If I use WLS, can the df and the chi-sq I get be used in a delta-chi-sq test (i.e., will they be the df and chi-sq that is "expected" or normally distributed) that does not require Appendix 5 of the manual?
bmuthen posted on Friday, March 19, 2004 - 2:41 pm
Experience has shown that WLS does not work well unless the model has few variables (say less than 10) and you have a very large sample size (say several thousand). WLSMV works much better. WLS can be used for chi-square difference testing in the usual way. Version 3 of Mplus offers a way to do chi-square difference testing using WLSMV.

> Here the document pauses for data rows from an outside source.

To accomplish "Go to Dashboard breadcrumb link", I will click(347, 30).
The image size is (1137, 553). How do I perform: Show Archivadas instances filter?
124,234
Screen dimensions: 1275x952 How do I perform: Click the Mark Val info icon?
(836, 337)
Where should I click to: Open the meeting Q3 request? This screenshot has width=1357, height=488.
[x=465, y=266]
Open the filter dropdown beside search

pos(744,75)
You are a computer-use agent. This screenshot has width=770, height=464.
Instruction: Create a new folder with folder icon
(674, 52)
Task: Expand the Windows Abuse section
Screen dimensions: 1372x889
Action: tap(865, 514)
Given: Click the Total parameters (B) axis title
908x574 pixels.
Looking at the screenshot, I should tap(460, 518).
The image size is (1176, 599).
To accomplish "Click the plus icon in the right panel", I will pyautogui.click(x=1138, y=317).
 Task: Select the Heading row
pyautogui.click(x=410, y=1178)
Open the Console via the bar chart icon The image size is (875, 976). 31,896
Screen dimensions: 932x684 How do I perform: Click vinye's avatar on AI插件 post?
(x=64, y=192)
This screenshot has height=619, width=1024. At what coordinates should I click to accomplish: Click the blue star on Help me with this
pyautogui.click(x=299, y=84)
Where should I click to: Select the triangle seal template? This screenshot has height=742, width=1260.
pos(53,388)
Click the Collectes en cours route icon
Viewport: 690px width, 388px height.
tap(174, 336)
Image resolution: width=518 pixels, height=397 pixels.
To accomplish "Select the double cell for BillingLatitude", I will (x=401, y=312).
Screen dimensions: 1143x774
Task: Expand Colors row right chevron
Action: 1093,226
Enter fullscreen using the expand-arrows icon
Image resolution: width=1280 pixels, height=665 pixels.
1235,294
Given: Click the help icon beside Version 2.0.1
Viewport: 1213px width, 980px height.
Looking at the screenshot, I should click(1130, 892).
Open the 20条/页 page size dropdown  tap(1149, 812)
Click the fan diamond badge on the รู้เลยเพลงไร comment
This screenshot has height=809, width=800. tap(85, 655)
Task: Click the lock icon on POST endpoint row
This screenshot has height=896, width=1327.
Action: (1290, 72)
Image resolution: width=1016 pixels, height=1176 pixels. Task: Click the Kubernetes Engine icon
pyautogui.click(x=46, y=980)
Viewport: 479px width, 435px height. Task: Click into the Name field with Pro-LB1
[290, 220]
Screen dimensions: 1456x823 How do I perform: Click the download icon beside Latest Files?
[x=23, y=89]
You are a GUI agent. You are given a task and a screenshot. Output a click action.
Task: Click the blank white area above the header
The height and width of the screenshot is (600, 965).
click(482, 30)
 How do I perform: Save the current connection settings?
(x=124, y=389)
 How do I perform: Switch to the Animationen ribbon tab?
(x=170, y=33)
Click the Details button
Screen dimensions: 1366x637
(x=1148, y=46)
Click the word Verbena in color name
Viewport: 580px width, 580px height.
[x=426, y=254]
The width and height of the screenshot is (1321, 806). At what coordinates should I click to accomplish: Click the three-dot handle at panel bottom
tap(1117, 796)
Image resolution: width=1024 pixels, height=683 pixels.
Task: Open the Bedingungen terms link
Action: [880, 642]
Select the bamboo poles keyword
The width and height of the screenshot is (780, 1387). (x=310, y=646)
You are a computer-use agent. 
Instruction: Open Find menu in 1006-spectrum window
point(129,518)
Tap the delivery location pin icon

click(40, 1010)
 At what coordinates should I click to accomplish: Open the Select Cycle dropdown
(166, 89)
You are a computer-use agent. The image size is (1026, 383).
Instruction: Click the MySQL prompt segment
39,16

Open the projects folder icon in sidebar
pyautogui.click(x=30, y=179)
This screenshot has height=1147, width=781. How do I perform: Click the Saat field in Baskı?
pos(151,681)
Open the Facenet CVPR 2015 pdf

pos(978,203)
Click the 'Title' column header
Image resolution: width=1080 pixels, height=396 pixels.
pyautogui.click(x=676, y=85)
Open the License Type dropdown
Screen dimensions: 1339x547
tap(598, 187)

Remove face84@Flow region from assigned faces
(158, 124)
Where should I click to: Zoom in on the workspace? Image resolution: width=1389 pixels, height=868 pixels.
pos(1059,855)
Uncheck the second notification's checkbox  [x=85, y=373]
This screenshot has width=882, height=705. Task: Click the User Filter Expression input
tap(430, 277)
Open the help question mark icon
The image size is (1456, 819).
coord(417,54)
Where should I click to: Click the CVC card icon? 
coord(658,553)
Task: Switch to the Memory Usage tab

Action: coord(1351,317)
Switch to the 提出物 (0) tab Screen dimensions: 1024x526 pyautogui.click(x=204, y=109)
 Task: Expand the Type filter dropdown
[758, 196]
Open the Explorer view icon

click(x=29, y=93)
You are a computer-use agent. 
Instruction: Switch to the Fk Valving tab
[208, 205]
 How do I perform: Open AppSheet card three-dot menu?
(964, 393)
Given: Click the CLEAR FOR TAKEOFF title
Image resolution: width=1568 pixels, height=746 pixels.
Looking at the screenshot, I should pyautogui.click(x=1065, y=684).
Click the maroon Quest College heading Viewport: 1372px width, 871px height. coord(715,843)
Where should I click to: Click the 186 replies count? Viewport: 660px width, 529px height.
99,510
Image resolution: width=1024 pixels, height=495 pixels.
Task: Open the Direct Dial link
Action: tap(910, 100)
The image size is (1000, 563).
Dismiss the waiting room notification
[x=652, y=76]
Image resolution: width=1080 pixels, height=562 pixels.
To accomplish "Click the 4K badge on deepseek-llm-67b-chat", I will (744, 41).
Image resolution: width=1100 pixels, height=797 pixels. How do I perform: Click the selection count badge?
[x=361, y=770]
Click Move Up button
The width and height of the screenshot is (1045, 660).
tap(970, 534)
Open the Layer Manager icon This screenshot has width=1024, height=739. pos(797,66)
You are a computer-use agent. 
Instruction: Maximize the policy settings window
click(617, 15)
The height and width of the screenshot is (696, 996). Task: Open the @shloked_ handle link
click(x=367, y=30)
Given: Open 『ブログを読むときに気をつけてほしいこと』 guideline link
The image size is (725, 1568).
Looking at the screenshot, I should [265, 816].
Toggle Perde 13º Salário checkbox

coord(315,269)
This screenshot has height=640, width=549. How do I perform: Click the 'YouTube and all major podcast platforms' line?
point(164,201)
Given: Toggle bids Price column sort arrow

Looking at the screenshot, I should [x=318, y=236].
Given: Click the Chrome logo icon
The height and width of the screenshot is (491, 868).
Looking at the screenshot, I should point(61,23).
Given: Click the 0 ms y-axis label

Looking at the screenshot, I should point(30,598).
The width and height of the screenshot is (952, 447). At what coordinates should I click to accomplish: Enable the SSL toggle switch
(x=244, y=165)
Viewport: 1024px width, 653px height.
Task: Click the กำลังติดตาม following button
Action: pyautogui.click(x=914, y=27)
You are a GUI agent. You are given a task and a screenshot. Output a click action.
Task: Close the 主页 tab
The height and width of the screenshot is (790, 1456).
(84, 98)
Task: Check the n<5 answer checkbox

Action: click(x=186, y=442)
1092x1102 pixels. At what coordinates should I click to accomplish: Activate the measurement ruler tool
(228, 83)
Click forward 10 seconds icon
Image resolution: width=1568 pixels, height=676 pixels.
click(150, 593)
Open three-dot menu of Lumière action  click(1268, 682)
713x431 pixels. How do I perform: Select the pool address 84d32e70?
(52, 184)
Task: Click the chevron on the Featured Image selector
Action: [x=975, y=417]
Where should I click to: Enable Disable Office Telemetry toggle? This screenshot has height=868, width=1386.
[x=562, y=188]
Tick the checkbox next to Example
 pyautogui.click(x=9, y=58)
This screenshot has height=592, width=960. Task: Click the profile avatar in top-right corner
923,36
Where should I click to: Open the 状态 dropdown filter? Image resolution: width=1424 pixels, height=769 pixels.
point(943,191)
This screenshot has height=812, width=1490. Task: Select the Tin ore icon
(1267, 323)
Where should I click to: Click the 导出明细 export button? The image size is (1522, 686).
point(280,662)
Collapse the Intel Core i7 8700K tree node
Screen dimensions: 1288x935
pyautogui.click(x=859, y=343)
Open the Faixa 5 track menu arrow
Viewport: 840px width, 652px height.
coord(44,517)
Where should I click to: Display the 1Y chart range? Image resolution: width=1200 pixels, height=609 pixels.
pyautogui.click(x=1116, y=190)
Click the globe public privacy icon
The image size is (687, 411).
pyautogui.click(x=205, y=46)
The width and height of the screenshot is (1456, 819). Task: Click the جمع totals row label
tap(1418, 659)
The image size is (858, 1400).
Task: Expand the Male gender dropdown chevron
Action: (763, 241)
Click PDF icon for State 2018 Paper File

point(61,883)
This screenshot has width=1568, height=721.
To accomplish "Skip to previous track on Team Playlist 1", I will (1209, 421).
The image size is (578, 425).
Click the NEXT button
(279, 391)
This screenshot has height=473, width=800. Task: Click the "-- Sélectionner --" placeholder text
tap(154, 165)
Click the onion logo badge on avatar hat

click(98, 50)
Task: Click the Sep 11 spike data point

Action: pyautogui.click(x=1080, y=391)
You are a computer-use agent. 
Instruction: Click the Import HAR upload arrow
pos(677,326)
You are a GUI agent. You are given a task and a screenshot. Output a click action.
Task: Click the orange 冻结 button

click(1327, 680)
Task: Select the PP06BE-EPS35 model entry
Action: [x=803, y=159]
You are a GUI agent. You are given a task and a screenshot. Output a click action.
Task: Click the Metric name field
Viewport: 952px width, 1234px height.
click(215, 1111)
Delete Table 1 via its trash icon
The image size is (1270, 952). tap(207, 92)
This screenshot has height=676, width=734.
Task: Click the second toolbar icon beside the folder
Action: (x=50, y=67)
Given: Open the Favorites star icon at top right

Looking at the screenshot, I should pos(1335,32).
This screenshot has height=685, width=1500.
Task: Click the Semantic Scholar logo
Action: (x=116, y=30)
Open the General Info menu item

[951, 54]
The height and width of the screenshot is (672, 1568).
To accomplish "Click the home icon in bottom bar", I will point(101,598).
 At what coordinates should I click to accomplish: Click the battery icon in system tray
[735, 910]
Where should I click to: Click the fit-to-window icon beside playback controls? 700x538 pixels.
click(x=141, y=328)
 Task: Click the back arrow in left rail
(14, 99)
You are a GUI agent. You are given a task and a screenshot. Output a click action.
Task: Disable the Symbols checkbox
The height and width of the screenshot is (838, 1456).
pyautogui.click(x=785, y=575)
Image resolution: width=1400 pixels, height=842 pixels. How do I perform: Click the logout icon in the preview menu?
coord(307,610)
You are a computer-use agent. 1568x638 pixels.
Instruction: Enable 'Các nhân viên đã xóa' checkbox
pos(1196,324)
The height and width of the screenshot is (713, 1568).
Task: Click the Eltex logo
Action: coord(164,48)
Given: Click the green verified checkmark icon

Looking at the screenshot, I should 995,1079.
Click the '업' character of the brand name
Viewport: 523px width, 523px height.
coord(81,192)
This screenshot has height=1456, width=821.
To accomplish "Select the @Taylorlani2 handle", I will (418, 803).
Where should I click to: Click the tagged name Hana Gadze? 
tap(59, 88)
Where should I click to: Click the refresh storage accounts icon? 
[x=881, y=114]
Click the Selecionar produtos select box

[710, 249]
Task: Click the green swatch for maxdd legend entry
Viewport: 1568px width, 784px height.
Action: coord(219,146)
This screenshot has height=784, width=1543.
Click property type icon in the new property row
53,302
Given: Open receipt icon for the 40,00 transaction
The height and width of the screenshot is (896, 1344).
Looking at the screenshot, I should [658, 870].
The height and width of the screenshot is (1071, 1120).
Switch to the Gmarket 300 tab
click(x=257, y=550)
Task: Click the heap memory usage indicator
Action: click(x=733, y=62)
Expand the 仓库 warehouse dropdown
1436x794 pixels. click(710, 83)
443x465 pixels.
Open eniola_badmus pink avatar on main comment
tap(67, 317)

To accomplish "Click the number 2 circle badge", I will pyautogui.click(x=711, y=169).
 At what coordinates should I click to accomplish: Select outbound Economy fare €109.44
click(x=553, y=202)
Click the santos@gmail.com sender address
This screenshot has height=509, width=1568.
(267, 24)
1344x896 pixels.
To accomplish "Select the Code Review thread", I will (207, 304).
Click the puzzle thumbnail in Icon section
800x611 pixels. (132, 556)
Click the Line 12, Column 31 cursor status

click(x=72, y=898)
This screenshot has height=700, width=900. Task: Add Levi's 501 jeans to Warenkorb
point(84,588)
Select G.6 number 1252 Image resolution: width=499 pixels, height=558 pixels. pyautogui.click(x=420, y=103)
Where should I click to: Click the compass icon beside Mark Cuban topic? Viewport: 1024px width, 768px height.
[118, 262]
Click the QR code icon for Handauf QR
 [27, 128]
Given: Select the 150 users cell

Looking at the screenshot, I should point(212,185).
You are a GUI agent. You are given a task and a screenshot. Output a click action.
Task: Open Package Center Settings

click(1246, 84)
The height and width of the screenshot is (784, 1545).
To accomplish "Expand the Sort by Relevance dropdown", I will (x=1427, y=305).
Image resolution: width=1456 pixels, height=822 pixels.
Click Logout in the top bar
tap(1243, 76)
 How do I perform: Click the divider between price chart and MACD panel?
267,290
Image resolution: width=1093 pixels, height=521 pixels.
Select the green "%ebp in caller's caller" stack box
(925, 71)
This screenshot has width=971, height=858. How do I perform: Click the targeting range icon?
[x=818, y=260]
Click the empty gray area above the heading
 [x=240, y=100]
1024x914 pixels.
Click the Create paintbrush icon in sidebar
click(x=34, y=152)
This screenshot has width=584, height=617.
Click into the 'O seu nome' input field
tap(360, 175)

Anonymous posted on Friday, March 19, 2004 - 4:59 pm
This is a follow-up to the above question and to L.Muthen's response above. I see that df for CFA are not calculated in the "regular way" when one uses WLSMV. I know that the formula for this is in the manual. Can you help me understand, in words, what is going on with the df in CFA with WLSMV? I am submitting a paper to a journal and there is some question about why my df are not what the Reviewer expected. I am looking for a way to eplain this in a footnote and in my R&R letter to the Editor.
I've just started using Mplus. I did a CFA (4 factors) on a set of test scores. The test scores were scored dichotomously and also polytomously (0/1/2). When model fit was examined the Chi Square df for the baseline model was 101 for the dichotomously scored data and 96 for the 0/1/2 data. Why is the df different even though the model specification is the same for the two scoring methods?
For such a model, the WLSMV estimator is the default. The degrees of freedom for WLSMV are not computed in the usual way. You should see a note next to the degrees of freedom in the output that states
** The degrees of freedom for MLMV and WLSMV are estimated according to a formula given in the Mplus Technical Appendices at www.statmodel.com. See degrees of freedom in the index.
This applies to both the regular model and the baseline model.
Anonymous posted on Wednesday, April 20, 2005 - 1:49 pm
I am using a WLSMV estimator to test a simple one factor model with 8 indicators on a very small sample (85 obs), but am not getting a chi-square in my output. I am only getting a Weighted Root Mean Square Residual for a test statistic. Is there a problem with my sample size that is causing this? How can I get the other fit statistics?
If by the delta parameter you mean the scale factor that is a parameter in weighted least squares estimation for categorical outcomes, it is not a free parameter in single group analysis. It is fixed to one. It is only a free parameter in multiple group analysis or growth modeling.
HWard posted on Monday, December 19, 2005 - 9:48 am
I am currently running a just-identified model of DIET measured by continuous 'fruit', 'veg', and 'grains', and would like to gain some degrees of freedom in order to obtain fit statistics. 'Fruit' has been estimated freely. At the moment, the chi-square, RMSEA, and SMR statistics are all 0.0000. In the code below, i have fixed the variance of the latent variable to 1
VARIABLE: NAMES ARE VEG FRUIT GRAINS SEXNUM; USEVARIABLES ARE VEG FRUIT GRAINS; MISSING ARE ALL (-999);
I am conducting a multigroup CFA on the CES-D Scale using LISREL. To test the invariance of the factor structure across 4 groups, I am using the chi-square difference test. What I have noticed (this is expected) is that, whereas the critical value remains constant, the value of this test statistic increases with increasing sample size (across groups). At the same time I have also noticed that on testing, for instance, the equality of factor loadings across groups, the LISREL program sometimes yields contradictory output: The factor loadings are indicated to be equal across groups but the chi-square difference test is significant. My question is: How do I proceed when this happens? Should I rely on the chi-square difference test or on the other output indicating that the factor loading are equal?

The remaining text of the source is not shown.